start

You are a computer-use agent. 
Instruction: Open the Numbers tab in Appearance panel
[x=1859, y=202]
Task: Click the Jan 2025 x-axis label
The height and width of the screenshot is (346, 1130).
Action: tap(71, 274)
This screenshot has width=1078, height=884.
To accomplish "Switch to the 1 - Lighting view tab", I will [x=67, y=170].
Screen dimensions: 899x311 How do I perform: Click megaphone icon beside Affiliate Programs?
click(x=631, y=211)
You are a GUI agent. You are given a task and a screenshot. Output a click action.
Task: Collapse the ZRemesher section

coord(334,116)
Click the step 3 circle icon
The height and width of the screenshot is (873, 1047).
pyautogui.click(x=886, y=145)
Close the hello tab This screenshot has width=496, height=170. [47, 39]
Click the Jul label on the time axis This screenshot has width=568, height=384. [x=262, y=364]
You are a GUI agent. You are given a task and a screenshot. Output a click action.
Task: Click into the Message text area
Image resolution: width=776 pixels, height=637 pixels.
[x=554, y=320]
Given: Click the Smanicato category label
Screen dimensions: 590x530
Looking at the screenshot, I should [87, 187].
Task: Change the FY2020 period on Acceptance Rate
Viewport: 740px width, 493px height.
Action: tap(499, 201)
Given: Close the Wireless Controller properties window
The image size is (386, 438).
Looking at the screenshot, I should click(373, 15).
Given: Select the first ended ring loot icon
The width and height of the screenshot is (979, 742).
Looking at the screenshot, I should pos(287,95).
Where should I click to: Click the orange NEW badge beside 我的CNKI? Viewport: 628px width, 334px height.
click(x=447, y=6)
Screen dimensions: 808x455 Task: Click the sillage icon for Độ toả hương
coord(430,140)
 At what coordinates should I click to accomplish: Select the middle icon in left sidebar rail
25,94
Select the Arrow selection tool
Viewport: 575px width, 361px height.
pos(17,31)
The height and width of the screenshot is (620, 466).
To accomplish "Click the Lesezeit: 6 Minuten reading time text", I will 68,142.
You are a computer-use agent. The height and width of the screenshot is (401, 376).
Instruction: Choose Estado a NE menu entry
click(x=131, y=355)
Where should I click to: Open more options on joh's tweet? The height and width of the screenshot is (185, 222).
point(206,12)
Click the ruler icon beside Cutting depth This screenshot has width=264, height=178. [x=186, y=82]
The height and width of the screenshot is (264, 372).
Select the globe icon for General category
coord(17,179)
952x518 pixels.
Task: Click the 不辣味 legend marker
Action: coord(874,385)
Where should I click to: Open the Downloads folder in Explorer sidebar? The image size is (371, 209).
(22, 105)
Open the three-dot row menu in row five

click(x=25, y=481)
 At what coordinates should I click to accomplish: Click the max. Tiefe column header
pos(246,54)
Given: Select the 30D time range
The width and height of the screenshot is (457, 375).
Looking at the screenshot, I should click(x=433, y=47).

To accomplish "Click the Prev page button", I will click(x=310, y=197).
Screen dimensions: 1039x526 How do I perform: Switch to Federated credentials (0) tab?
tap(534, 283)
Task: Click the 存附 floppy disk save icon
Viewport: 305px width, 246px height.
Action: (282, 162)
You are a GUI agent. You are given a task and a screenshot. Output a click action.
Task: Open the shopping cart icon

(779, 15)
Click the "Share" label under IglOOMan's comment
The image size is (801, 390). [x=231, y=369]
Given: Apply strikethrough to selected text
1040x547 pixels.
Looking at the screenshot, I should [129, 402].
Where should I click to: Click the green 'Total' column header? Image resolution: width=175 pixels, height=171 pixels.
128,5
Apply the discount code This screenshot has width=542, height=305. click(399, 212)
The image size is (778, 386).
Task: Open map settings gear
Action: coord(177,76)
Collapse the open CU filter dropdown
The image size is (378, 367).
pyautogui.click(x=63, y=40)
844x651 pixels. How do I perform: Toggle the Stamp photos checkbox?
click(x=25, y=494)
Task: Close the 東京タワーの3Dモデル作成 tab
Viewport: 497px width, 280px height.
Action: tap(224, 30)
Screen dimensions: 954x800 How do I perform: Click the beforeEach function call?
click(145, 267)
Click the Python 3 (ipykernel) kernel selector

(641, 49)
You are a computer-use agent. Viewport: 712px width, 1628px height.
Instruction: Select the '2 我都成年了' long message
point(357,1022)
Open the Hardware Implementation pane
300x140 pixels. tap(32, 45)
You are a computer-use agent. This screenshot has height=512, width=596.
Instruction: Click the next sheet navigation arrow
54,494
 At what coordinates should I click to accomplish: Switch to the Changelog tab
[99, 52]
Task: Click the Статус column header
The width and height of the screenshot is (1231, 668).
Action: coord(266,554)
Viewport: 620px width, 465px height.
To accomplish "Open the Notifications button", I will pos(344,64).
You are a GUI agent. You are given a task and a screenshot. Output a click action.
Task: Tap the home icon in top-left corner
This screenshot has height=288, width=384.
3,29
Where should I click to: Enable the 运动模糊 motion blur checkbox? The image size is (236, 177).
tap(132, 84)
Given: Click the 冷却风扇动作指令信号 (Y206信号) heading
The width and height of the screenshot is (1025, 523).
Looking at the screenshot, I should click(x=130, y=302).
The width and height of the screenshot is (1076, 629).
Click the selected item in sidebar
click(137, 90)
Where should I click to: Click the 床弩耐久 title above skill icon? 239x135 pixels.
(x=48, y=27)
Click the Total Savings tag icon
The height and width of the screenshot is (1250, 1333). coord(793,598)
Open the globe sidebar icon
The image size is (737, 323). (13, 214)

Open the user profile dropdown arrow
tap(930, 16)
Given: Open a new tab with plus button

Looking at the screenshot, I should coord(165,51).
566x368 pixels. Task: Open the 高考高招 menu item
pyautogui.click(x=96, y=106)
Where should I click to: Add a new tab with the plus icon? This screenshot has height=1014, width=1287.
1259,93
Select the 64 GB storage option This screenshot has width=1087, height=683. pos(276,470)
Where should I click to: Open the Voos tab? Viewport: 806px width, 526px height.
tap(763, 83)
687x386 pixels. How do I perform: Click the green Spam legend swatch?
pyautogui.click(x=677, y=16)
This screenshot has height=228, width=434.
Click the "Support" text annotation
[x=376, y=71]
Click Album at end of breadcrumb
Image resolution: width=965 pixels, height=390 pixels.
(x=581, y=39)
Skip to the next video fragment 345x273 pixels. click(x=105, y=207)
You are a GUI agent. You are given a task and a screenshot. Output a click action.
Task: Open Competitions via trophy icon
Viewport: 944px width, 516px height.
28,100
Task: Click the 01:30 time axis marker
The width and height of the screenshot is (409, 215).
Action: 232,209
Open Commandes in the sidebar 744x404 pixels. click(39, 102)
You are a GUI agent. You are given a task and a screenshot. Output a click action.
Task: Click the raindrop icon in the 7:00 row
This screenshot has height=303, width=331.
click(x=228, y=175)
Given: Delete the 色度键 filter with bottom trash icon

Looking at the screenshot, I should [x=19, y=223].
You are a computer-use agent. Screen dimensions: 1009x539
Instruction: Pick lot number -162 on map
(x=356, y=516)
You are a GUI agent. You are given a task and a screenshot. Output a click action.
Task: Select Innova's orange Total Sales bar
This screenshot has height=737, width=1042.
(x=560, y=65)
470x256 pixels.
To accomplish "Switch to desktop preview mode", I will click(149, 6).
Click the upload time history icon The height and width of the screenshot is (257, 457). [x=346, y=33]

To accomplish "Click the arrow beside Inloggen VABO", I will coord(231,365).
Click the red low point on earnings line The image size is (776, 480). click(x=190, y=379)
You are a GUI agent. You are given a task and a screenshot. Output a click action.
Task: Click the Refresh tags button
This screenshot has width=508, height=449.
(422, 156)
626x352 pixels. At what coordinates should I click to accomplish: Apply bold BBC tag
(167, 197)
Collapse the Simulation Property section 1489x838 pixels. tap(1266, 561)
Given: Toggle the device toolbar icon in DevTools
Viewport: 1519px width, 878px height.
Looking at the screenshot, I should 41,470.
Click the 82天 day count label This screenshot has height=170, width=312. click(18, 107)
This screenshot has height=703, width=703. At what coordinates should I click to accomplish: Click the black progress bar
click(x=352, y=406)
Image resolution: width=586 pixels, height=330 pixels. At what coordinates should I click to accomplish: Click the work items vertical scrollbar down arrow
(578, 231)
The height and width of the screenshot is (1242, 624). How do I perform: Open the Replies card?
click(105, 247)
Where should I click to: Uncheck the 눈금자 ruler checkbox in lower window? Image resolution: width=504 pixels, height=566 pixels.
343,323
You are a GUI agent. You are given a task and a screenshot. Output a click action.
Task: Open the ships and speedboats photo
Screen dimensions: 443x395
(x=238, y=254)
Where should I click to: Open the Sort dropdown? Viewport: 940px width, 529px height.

end

### Directions
Please reproduce the part of the records that opens with the line containing "687x386 pixels. How" and closes with the line containing "Click the red", swapping "Competitions" for "Tournaments" and leaving everything else unchanged.

### Answer
687x386 pixels. How do I perform: Click the green Spam legend swatch?
pyautogui.click(x=677, y=16)
This screenshot has height=228, width=434.
Click the "Support" text annotation
[x=376, y=71]
Click Album at end of breadcrumb
Image resolution: width=965 pixels, height=390 pixels.
(x=581, y=39)
Skip to the next video fragment 345x273 pixels. click(x=105, y=207)
You are a GUI agent. You are given a task and a screenshot. Output a click action.
Task: Open Tournaments via trophy icon
Viewport: 944px width, 516px height.
28,100
Task: Click the 01:30 time axis marker
The width and height of the screenshot is (409, 215).
Action: 232,209
Open Commandes in the sidebar 744x404 pixels. click(39, 102)
You are a GUI agent. You are given a task and a screenshot. Output a click action.
Task: Click the raindrop icon in the 7:00 row
This screenshot has height=303, width=331.
click(x=228, y=175)
Given: Delete the 色度键 filter with bottom trash icon

Looking at the screenshot, I should [x=19, y=223].
You are a computer-use agent. Screen dimensions: 1009x539
Instruction: Pick lot number -162 on map
(x=356, y=516)
You are a GUI agent. You are given a task and a screenshot. Output a click action.
Task: Select Innova's orange Total Sales bar
This screenshot has height=737, width=1042.
(x=560, y=65)
470x256 pixels.
To accomplish "Switch to desktop preview mode", I will click(149, 6).
Click the upload time history icon The height and width of the screenshot is (257, 457). [x=346, y=33]

To accomplish "Click the arrow beside Inloggen VABO", I will coord(231,365).
Click the red low point on earnings line The image size is (776, 480). click(x=190, y=379)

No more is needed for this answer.